Stored data entries:
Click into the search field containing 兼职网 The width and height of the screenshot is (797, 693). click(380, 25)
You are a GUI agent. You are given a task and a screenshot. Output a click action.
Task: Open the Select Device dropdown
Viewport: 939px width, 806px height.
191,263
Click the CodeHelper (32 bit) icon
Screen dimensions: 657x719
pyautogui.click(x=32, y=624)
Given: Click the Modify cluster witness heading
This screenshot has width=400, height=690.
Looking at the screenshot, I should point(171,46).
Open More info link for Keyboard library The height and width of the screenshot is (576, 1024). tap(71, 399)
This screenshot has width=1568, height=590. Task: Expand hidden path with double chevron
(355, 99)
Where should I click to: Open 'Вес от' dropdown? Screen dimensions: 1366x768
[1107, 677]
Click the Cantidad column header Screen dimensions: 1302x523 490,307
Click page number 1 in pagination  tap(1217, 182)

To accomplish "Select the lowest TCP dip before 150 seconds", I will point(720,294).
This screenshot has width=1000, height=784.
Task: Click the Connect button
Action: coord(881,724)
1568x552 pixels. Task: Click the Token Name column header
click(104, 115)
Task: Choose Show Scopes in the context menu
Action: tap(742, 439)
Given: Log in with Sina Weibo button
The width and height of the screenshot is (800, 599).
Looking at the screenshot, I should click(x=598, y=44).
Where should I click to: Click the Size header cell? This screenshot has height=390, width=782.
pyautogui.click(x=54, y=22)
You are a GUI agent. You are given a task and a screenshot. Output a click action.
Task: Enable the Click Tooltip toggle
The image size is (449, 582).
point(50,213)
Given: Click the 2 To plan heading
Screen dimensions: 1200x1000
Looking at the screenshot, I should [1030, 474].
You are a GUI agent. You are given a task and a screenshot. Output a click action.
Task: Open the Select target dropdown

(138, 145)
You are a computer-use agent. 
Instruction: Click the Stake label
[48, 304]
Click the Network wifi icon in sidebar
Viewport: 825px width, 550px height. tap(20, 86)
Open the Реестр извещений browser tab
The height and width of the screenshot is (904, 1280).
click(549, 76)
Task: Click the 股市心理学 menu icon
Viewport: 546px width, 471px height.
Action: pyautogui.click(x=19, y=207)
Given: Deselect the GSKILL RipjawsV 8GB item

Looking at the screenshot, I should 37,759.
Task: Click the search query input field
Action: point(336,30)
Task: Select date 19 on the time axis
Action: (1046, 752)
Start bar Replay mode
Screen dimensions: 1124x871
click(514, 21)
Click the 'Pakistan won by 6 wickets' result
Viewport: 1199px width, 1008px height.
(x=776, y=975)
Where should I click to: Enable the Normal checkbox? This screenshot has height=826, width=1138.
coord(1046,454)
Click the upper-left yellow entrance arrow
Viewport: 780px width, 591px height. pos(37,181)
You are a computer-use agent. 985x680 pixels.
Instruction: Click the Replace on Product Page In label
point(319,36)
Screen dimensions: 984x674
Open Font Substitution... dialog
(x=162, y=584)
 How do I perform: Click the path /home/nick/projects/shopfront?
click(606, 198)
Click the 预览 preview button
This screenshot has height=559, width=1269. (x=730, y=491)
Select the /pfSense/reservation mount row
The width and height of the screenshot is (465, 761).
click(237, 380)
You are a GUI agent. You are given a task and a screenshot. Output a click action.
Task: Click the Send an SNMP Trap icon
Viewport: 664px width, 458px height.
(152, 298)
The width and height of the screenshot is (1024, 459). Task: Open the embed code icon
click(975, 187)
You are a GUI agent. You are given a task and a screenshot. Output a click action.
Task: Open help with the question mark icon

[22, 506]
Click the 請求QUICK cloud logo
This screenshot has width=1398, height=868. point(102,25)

Directions: Exactly as they appear above, copy out all the records.

Result of the exercise:
Click into the search field containing 兼职网 The width and height of the screenshot is (797, 693). click(380, 25)
You are a GUI agent. You are given a task and a screenshot. Output a click action.
Task: Open the Select Device dropdown
Viewport: 939px width, 806px height.
191,263
Click the CodeHelper (32 bit) icon
Screen dimensions: 657x719
pyautogui.click(x=32, y=624)
Given: Click the Modify cluster witness heading
This screenshot has width=400, height=690.
Looking at the screenshot, I should point(171,46).
Open More info link for Keyboard library The height and width of the screenshot is (576, 1024). tap(71, 399)
This screenshot has width=1568, height=590. Task: Expand hidden path with double chevron
(355, 99)
Where should I click to: Open 'Вес от' dropdown? Screen dimensions: 1366x768
[1107, 677]
Click the Cantidad column header Screen dimensions: 1302x523 490,307
Click page number 1 in pagination  tap(1217, 182)

To accomplish "Select the lowest TCP dip before 150 seconds", I will point(720,294).
This screenshot has width=1000, height=784.
Task: Click the Connect button
Action: coord(881,724)
1568x552 pixels. Task: Click the Token Name column header
click(104, 115)
Task: Choose Show Scopes in the context menu
Action: tap(742, 439)
Given: Log in with Sina Weibo button
The width and height of the screenshot is (800, 599).
Looking at the screenshot, I should click(x=598, y=44).
Where should I click to: Click the Size header cell? This screenshot has height=390, width=782.
pyautogui.click(x=54, y=22)
You are a GUI agent. You are given a task and a screenshot. Output a click action.
Task: Enable the Click Tooltip toggle
The image size is (449, 582).
point(50,213)
Given: Click the 2 To plan heading
Screen dimensions: 1200x1000
Looking at the screenshot, I should [1030, 474].
You are a GUI agent. You are given a task and a screenshot. Output a click action.
Task: Open the Select target dropdown

(138, 145)
You are a computer-use agent. 
Instruction: Click the Stake label
[48, 304]
Click the Network wifi icon in sidebar
Viewport: 825px width, 550px height. tap(20, 86)
Open the Реестр извещений browser tab
The height and width of the screenshot is (904, 1280).
click(549, 76)
Task: Click the 股市心理学 menu icon
Viewport: 546px width, 471px height.
Action: pyautogui.click(x=19, y=207)
Given: Deselect the GSKILL RipjawsV 8GB item

Looking at the screenshot, I should 37,759.
Task: Click the search query input field
Action: point(336,30)
Task: Select date 19 on the time axis
Action: (1046, 752)
Start bar Replay mode
Screen dimensions: 1124x871
click(514, 21)
Click the 'Pakistan won by 6 wickets' result
Viewport: 1199px width, 1008px height.
(x=776, y=975)
Where should I click to: Enable the Normal checkbox? This screenshot has height=826, width=1138.
coord(1046,454)
Click the upper-left yellow entrance arrow
Viewport: 780px width, 591px height. pos(37,181)
You are a computer-use agent. 985x680 pixels.
Instruction: Click the Replace on Product Page In label
point(319,36)
Screen dimensions: 984x674
Open Font Substitution... dialog
(x=162, y=584)
 How do I perform: Click the path /home/nick/projects/shopfront?
click(606, 198)
Click the 预览 preview button
This screenshot has height=559, width=1269. (x=730, y=491)
Select the /pfSense/reservation mount row
The width and height of the screenshot is (465, 761).
click(237, 380)
You are a GUI agent. You are given a task and a screenshot. Output a click action.
Task: Click the Send an SNMP Trap icon
Viewport: 664px width, 458px height.
(152, 298)
The width and height of the screenshot is (1024, 459). Task: Open the embed code icon
click(975, 187)
You are a GUI agent. You are given a task and a screenshot. Output a click action.
Task: Open help with the question mark icon

[22, 506]
Click the 請求QUICK cloud logo
This screenshot has width=1398, height=868. point(102,25)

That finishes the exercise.